→ SET TASK:
Rewrite every row below as a numbered list, leaving out the blank lines.

→ ROWS:
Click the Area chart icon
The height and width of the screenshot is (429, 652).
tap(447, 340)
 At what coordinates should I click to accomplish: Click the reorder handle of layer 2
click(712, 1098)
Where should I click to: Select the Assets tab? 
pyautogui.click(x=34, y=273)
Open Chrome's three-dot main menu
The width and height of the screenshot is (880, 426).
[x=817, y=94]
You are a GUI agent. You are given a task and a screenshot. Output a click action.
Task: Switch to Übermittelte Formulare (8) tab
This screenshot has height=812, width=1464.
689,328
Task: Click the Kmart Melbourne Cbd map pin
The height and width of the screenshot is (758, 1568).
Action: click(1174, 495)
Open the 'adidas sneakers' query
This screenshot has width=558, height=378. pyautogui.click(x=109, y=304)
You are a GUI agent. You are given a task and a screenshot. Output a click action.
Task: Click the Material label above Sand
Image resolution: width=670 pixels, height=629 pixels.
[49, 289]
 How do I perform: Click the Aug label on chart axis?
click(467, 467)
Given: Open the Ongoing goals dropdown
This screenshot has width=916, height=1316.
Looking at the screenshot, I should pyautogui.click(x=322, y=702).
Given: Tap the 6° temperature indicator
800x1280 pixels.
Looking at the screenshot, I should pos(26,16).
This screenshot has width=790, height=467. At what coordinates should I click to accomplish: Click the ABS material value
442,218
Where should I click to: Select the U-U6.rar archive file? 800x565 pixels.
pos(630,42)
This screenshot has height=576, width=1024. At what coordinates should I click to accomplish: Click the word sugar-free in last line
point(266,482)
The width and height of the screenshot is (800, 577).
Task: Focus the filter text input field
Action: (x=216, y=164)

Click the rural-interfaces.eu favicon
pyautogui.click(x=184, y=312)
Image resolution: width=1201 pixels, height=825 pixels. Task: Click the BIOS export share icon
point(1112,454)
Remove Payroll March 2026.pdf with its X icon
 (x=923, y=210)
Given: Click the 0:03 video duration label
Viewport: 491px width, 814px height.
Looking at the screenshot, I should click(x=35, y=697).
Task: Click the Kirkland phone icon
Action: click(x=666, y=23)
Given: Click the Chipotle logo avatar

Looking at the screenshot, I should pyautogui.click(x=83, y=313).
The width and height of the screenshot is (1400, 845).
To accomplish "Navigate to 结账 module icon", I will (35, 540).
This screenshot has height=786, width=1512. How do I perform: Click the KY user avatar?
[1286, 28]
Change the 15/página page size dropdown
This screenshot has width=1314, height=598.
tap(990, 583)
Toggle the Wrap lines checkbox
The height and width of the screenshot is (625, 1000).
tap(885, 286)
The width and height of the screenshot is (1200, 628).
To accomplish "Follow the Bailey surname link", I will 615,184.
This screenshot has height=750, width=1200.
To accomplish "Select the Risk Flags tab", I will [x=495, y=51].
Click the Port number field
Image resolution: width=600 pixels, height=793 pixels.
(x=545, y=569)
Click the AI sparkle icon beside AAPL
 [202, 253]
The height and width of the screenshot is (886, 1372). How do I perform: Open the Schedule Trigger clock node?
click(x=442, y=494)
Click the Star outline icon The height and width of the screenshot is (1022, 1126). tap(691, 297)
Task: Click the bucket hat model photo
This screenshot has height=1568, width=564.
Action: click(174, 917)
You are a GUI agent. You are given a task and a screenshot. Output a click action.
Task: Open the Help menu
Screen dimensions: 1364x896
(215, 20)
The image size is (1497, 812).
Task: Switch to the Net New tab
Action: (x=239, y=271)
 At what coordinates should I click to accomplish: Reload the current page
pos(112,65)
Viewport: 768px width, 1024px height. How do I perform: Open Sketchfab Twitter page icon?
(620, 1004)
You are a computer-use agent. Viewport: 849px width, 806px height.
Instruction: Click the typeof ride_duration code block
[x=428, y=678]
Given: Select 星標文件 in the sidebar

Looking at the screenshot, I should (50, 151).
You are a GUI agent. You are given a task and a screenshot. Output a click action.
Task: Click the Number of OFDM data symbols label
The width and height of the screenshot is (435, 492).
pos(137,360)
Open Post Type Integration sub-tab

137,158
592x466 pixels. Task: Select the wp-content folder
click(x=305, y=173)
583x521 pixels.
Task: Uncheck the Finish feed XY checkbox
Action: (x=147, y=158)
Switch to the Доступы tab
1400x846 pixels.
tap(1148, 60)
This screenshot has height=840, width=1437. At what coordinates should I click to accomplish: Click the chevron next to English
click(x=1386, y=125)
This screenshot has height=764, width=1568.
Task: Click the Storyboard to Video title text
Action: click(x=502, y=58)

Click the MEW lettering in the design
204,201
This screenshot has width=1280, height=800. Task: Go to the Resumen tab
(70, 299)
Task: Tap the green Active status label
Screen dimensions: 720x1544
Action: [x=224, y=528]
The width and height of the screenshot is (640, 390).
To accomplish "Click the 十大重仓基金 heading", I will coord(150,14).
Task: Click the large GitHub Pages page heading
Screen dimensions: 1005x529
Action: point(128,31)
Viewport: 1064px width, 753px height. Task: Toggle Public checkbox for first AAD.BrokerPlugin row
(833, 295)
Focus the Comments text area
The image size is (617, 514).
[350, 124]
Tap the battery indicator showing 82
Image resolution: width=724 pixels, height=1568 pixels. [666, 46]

→ EXERCISE RESPONSE:
1. Click the Area chart icon
2. The height and width of the screenshot is (429, 652).
3. tap(447, 340)
4.  At what coordinates should I click to accomplish: Click the reorder handle of layer 2
5. click(712, 1098)
6. Where should I click to: Select the Assets tab? 
7. pyautogui.click(x=34, y=273)
8. Open Chrome's three-dot main menu
9. The width and height of the screenshot is (880, 426).
10. [x=817, y=94]
11. You are a GUI agent. You are given a task and a screenshot. Output a click action.
12. Task: Switch to Übermittelte Formulare (8) tab
13. This screenshot has height=812, width=1464.
14. 689,328
15. Task: Click the Kmart Melbourne Cbd map pin
16. The height and width of the screenshot is (758, 1568).
17. Action: click(1174, 495)
18. Open the 'adidas sneakers' query
19. This screenshot has width=558, height=378. pyautogui.click(x=109, y=304)
20. You are a GUI agent. You are given a task and a screenshot. Output a click action.
21. Task: Click the Material label above Sand
22. Image resolution: width=670 pixels, height=629 pixels.
23. [49, 289]
24.  How do I perform: Click the Aug label on chart axis?
25. click(467, 467)
26. Given: Open the Ongoing goals dropdown
27. This screenshot has width=916, height=1316.
28. Looking at the screenshot, I should pyautogui.click(x=322, y=702).
29. Given: Tap the 6° temperature indicator
30. 800x1280 pixels.
31. Looking at the screenshot, I should pos(26,16).
32. This screenshot has width=790, height=467. At what coordinates should I click to accomplish: Click the ABS material value
33. 442,218
34. Where should I click to: Select the U-U6.rar archive file? 800x565 pixels.
35. pos(630,42)
36. This screenshot has height=576, width=1024. At what coordinates should I click to accomplish: Click the word sugar-free in last line
37. point(266,482)
38. The width and height of the screenshot is (800, 577).
39. Task: Focus the filter text input field
40. Action: (x=216, y=164)
41. Click the rural-interfaces.eu favicon
42. pyautogui.click(x=184, y=312)
43. Image resolution: width=1201 pixels, height=825 pixels. Task: Click the BIOS export share icon
44. point(1112,454)
45. Remove Payroll March 2026.pdf with its X icon
46.  (x=923, y=210)
47. Given: Click the 0:03 video duration label
48. Viewport: 491px width, 814px height.
49. Looking at the screenshot, I should click(x=35, y=697).
50. Task: Click the Kirkland phone icon
51. Action: click(x=666, y=23)
52. Given: Click the Chipotle logo avatar
53. Looking at the screenshot, I should pyautogui.click(x=83, y=313).
54. The width and height of the screenshot is (1400, 845).
55. To accomplish "Navigate to 结账 module icon", I will (35, 540).
56. This screenshot has height=786, width=1512. How do I perform: Click the KY user avatar?
57. [1286, 28]
58. Change the 15/página page size dropdown
59. This screenshot has width=1314, height=598.
60. tap(990, 583)
61. Toggle the Wrap lines checkbox
62. The height and width of the screenshot is (625, 1000).
63. tap(885, 286)
64. The width and height of the screenshot is (1200, 628).
65. To accomplish "Follow the Bailey surname link", I will 615,184.
66. This screenshot has height=750, width=1200.
67. To accomplish "Select the Risk Flags tab", I will [x=495, y=51].
68. Click the Port number field
69. Image resolution: width=600 pixels, height=793 pixels.
70. (x=545, y=569)
71. Click the AI sparkle icon beside AAPL
72.  [202, 253]
73. The height and width of the screenshot is (886, 1372). How do I perform: Open the Schedule Trigger clock node?
74. click(x=442, y=494)
75. Click the Star outline icon The height and width of the screenshot is (1022, 1126). tap(691, 297)
76. Task: Click the bucket hat model photo
77. This screenshot has height=1568, width=564.
78. Action: click(174, 917)
79. You are a GUI agent. You are given a task and a screenshot. Output a click action.
80. Task: Open the Help menu
81. Screen dimensions: 1364x896
82. (215, 20)
83. The image size is (1497, 812).
84. Task: Switch to the Net New tab
85. Action: (x=239, y=271)
86.  At what coordinates should I click to accomplish: Reload the current page
87. pos(112,65)
88. Viewport: 768px width, 1024px height. How do I perform: Open Sketchfab Twitter page icon?
89. (620, 1004)
90. You are a computer-use agent. Viewport: 849px width, 806px height.
91. Instruction: Click the typeof ride_duration code block
92. [x=428, y=678]
93. Given: Select 星標文件 in the sidebar
94. Looking at the screenshot, I should (50, 151).
95. You are a GUI agent. You are given a task and a screenshot. Output a click action.
96. Task: Click the Number of OFDM data symbols label
97. The width and height of the screenshot is (435, 492).
98. pos(137,360)
99. Open Post Type Integration sub-tab
100. 137,158
101. 592x466 pixels. Task: Select the wp-content folder
102. click(x=305, y=173)
103. 583x521 pixels.
104. Task: Uncheck the Finish feed XY checkbox
105. Action: (x=147, y=158)
106. Switch to the Доступы tab
107. 1400x846 pixels.
108. tap(1148, 60)
109. This screenshot has height=840, width=1437. At what coordinates should I click to accomplish: Click the chevron next to English
110. click(x=1386, y=125)
111. This screenshot has height=764, width=1568.
112. Task: Click the Storyboard to Video title text
113. Action: click(x=502, y=58)
114. Click the MEW lettering in the design
115. 204,201
116. This screenshot has width=1280, height=800. Task: Go to the Resumen tab
117. (70, 299)
118. Task: Tap the green Active status label
119. Screen dimensions: 720x1544
120. Action: [x=224, y=528]
121. The width and height of the screenshot is (640, 390).
122. To accomplish "Click the 十大重仓基金 heading", I will coord(150,14).
123. Task: Click the large GitHub Pages page heading
124. Screen dimensions: 1005x529
125. Action: point(128,31)
126. Viewport: 1064px width, 753px height. Task: Toggle Public checkbox for first AAD.BrokerPlugin row
127. (833, 295)
128. Focus the Comments text area
129. The image size is (617, 514).
130. [350, 124]
131. Tap the battery indicator showing 82
132. Image resolution: width=724 pixels, height=1568 pixels. [666, 46]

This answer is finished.